◆ **Information shown**
==*==

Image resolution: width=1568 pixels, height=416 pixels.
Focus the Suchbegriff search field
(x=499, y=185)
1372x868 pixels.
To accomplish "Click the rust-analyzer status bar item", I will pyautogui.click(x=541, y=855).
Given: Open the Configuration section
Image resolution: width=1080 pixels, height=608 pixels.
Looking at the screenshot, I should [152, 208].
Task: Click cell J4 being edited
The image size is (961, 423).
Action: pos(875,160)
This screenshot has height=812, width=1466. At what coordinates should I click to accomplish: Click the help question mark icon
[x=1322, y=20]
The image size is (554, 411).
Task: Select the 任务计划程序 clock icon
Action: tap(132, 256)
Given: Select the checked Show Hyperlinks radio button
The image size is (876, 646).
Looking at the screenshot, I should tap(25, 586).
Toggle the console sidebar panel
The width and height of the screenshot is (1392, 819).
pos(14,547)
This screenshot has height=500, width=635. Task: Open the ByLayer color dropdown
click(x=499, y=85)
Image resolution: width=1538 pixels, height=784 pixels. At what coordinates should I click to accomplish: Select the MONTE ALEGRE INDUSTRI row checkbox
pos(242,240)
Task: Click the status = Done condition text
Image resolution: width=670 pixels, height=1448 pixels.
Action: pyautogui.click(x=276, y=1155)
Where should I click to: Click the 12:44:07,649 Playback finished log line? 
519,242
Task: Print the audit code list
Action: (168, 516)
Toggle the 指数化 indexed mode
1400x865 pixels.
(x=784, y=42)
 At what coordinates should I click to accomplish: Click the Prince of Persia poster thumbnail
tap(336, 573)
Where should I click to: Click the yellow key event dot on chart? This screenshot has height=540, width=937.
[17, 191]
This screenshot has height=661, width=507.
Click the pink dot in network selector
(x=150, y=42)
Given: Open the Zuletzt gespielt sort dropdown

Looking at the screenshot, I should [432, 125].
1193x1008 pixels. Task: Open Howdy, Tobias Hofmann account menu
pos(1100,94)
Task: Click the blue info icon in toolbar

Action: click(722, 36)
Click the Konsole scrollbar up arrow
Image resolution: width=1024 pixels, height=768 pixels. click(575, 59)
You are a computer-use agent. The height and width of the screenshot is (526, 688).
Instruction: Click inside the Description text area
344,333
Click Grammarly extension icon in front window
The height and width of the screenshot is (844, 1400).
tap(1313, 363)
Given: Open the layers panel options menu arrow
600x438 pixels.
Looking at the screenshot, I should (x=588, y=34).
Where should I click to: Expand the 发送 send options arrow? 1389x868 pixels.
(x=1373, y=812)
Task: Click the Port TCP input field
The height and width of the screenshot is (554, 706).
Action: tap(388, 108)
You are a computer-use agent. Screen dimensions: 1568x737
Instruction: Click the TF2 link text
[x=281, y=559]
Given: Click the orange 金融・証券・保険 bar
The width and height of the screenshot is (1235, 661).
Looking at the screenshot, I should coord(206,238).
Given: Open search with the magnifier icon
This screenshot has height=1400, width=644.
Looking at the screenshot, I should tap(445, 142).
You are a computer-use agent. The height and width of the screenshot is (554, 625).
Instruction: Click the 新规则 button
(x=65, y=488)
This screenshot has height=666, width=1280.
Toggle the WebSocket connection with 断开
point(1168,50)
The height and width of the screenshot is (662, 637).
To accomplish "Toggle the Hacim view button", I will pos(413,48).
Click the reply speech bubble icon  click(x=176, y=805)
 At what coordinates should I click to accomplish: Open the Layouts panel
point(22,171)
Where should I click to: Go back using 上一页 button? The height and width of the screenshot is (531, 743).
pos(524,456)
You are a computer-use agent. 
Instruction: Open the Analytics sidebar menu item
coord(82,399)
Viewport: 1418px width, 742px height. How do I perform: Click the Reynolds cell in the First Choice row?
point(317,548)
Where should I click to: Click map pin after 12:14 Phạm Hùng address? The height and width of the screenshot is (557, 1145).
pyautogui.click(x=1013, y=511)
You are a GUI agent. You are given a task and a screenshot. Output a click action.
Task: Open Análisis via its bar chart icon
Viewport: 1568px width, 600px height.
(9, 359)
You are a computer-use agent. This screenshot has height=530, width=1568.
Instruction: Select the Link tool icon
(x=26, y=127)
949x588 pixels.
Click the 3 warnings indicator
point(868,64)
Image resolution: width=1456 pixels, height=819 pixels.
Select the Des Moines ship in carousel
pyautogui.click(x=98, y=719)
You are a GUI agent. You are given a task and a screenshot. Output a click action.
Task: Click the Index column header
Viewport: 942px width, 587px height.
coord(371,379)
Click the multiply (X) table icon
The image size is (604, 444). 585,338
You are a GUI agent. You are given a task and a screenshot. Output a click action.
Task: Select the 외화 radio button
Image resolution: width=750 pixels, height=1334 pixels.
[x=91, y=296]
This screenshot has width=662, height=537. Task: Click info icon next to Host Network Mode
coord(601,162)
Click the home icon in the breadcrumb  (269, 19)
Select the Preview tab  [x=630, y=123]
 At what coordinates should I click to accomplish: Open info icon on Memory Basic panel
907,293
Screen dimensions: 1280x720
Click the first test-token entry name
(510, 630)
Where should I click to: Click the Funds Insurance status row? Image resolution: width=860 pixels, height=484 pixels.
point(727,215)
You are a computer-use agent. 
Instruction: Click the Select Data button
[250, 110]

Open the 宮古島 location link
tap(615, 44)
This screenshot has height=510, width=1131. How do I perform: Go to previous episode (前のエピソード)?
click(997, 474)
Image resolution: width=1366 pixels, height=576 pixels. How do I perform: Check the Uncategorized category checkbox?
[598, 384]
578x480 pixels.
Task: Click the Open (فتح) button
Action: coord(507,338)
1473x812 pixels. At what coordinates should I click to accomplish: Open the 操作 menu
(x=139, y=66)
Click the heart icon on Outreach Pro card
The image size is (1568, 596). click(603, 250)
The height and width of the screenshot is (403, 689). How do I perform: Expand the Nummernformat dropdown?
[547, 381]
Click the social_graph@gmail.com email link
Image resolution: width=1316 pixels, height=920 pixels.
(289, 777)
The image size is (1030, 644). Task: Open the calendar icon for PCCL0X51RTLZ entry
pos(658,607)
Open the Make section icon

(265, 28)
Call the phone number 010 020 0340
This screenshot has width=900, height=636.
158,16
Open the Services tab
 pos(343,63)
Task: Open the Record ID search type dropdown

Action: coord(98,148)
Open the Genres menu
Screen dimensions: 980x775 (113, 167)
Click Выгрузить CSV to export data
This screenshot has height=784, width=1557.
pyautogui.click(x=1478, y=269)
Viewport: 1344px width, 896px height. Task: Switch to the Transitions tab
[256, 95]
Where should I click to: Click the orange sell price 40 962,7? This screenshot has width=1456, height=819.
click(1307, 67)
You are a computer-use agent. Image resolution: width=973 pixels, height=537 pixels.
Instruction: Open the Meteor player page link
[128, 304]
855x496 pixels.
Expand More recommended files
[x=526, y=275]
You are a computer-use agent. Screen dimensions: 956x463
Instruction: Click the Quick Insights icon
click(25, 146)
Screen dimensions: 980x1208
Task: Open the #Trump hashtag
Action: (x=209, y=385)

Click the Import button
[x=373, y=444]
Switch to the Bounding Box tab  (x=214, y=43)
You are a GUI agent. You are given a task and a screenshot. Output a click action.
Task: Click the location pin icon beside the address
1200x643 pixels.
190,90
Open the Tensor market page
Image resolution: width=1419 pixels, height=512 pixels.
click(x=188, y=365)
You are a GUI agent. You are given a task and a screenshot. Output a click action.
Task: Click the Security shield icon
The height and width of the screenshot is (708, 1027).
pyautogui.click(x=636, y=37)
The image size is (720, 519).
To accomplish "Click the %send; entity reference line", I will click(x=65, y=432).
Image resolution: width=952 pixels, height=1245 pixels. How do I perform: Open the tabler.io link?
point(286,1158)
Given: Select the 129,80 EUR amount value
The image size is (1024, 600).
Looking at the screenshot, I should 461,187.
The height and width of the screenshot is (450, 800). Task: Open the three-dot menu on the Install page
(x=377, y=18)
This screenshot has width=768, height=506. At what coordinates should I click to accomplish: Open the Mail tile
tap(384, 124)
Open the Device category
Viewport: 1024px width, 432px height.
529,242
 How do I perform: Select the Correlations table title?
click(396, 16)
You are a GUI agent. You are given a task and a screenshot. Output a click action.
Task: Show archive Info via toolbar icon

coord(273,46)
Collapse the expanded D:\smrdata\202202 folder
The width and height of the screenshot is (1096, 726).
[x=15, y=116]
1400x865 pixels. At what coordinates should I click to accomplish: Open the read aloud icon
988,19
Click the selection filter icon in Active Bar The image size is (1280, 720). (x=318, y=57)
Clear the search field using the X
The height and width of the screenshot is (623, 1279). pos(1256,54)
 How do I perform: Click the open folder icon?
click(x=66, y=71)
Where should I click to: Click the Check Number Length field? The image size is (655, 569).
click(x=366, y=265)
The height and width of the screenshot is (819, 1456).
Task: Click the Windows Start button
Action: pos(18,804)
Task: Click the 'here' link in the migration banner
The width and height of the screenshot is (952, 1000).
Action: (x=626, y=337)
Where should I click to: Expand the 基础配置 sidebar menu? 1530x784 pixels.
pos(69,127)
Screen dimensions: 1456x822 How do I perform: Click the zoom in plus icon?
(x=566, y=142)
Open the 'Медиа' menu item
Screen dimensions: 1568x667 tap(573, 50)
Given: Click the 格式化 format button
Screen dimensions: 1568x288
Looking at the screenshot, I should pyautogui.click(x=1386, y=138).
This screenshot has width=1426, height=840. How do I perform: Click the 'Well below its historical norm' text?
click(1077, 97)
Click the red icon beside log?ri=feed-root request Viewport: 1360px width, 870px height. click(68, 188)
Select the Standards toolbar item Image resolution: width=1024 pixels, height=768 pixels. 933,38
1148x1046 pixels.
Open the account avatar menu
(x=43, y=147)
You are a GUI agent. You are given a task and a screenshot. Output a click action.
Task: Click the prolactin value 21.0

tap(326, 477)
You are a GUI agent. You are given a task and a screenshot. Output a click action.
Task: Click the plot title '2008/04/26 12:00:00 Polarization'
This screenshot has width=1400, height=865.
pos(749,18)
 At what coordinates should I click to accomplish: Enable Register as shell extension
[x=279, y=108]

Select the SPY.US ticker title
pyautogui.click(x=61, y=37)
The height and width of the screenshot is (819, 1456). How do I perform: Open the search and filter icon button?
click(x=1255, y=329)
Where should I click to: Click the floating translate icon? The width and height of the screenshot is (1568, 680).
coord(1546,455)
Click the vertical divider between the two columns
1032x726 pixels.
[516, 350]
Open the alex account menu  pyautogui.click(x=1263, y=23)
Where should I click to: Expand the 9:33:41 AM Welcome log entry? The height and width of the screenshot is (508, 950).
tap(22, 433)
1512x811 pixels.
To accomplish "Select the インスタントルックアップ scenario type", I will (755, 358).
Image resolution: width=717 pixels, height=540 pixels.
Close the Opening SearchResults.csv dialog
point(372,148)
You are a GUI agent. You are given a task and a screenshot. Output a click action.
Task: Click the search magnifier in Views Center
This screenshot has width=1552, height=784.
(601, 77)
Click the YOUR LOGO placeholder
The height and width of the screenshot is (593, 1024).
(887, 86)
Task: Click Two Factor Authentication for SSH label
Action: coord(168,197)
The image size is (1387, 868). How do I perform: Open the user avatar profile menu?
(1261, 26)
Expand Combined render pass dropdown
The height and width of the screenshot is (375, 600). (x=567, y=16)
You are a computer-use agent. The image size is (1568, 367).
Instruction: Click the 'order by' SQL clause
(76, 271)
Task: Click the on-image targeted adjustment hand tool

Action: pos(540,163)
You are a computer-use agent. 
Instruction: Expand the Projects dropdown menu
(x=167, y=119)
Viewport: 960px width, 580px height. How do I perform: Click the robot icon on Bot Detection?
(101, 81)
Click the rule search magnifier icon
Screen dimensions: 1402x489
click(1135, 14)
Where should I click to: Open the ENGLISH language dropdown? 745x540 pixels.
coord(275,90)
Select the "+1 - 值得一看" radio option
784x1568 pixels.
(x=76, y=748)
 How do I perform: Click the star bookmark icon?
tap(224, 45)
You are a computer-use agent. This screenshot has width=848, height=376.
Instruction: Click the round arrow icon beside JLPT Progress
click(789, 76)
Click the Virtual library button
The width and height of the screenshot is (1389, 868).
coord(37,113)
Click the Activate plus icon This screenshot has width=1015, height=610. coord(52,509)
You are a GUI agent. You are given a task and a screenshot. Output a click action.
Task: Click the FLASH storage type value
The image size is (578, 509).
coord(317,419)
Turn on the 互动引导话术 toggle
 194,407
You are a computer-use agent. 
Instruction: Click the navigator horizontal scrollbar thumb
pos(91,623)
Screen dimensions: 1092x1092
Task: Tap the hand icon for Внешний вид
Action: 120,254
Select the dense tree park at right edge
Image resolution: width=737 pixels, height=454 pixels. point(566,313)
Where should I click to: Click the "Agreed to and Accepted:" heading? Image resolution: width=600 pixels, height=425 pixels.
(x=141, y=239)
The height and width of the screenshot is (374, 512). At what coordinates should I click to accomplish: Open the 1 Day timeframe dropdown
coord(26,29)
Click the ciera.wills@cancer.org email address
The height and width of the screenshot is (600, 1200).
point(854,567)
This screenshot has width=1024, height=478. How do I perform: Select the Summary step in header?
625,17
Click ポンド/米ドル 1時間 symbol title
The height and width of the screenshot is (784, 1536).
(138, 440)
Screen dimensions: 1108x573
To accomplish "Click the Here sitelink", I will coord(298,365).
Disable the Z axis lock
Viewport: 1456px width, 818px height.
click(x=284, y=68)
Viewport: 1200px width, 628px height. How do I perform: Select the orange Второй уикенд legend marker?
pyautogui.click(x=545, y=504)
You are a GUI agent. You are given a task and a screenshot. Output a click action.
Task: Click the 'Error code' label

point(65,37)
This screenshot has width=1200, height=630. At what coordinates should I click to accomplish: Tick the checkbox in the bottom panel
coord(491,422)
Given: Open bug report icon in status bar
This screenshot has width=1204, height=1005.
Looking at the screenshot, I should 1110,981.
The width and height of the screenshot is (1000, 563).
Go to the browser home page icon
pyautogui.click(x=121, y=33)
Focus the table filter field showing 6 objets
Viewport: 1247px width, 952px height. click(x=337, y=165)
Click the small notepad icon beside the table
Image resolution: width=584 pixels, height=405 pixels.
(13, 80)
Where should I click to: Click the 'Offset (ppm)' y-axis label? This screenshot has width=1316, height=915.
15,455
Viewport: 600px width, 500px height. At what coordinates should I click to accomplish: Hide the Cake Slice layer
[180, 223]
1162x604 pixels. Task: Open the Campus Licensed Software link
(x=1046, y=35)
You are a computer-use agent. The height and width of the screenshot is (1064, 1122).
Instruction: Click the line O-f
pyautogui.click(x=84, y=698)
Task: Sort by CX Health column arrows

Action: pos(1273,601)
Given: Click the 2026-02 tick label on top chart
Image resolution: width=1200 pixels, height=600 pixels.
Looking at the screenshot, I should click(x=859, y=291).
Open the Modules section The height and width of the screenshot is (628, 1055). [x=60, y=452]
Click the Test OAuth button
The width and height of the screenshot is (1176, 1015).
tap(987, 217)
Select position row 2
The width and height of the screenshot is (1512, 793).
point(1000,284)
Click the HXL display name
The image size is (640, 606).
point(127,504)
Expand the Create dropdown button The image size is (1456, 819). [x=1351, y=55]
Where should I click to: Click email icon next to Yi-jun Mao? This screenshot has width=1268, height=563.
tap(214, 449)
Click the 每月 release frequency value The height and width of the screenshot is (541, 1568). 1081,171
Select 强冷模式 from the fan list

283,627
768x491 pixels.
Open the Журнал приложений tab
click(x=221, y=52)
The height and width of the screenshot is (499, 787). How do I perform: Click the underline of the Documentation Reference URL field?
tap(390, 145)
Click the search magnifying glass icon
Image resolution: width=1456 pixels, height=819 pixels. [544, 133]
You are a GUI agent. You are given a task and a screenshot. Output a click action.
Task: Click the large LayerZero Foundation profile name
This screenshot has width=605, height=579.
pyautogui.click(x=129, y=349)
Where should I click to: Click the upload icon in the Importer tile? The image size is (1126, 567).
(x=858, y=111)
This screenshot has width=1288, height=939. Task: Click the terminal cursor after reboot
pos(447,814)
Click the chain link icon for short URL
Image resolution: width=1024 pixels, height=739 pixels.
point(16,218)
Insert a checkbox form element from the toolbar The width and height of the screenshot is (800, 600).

==*==

◆ **What is expected**
Could you repeat everything in the listing from the line containing "Click the selection" down to the line containing "pos(749,18)", both included, exactly as they appear?

◆ **Task result**
Click the selection filter icon in Active Bar The image size is (1280, 720). (x=318, y=57)
Clear the search field using the X
The height and width of the screenshot is (623, 1279). pos(1256,54)
 How do I perform: Click the open folder icon?
click(x=66, y=71)
Where should I click to: Click the Check Number Length field? The image size is (655, 569).
click(x=366, y=265)
The height and width of the screenshot is (819, 1456).
Task: Click the Windows Start button
Action: pos(18,804)
Task: Click the 'here' link in the migration banner
The width and height of the screenshot is (952, 1000).
Action: (x=626, y=337)
Where should I click to: Expand the 基础配置 sidebar menu? 1530x784 pixels.
pos(69,127)
Screen dimensions: 1456x822 How do I perform: Click the zoom in plus icon?
(x=566, y=142)
Open the 'Медиа' menu item
Screen dimensions: 1568x667 tap(573, 50)
Given: Click the 格式化 format button
Screen dimensions: 1568x288
Looking at the screenshot, I should pyautogui.click(x=1386, y=138).
This screenshot has width=1426, height=840. How do I perform: Click the 'Well below its historical norm' text?
click(1077, 97)
Click the red icon beside log?ri=feed-root request Viewport: 1360px width, 870px height. click(68, 188)
Select the Standards toolbar item Image resolution: width=1024 pixels, height=768 pixels. 933,38
1148x1046 pixels.
Open the account avatar menu
(x=43, y=147)
You are a GUI agent. You are given a task and a screenshot. Output a click action.
Task: Click the prolactin value 21.0

tap(326, 477)
You are a GUI agent. You are given a task and a screenshot. Output a click action.
Task: Click the plot title '2008/04/26 12:00:00 Polarization'
This screenshot has width=1400, height=865.
pos(749,18)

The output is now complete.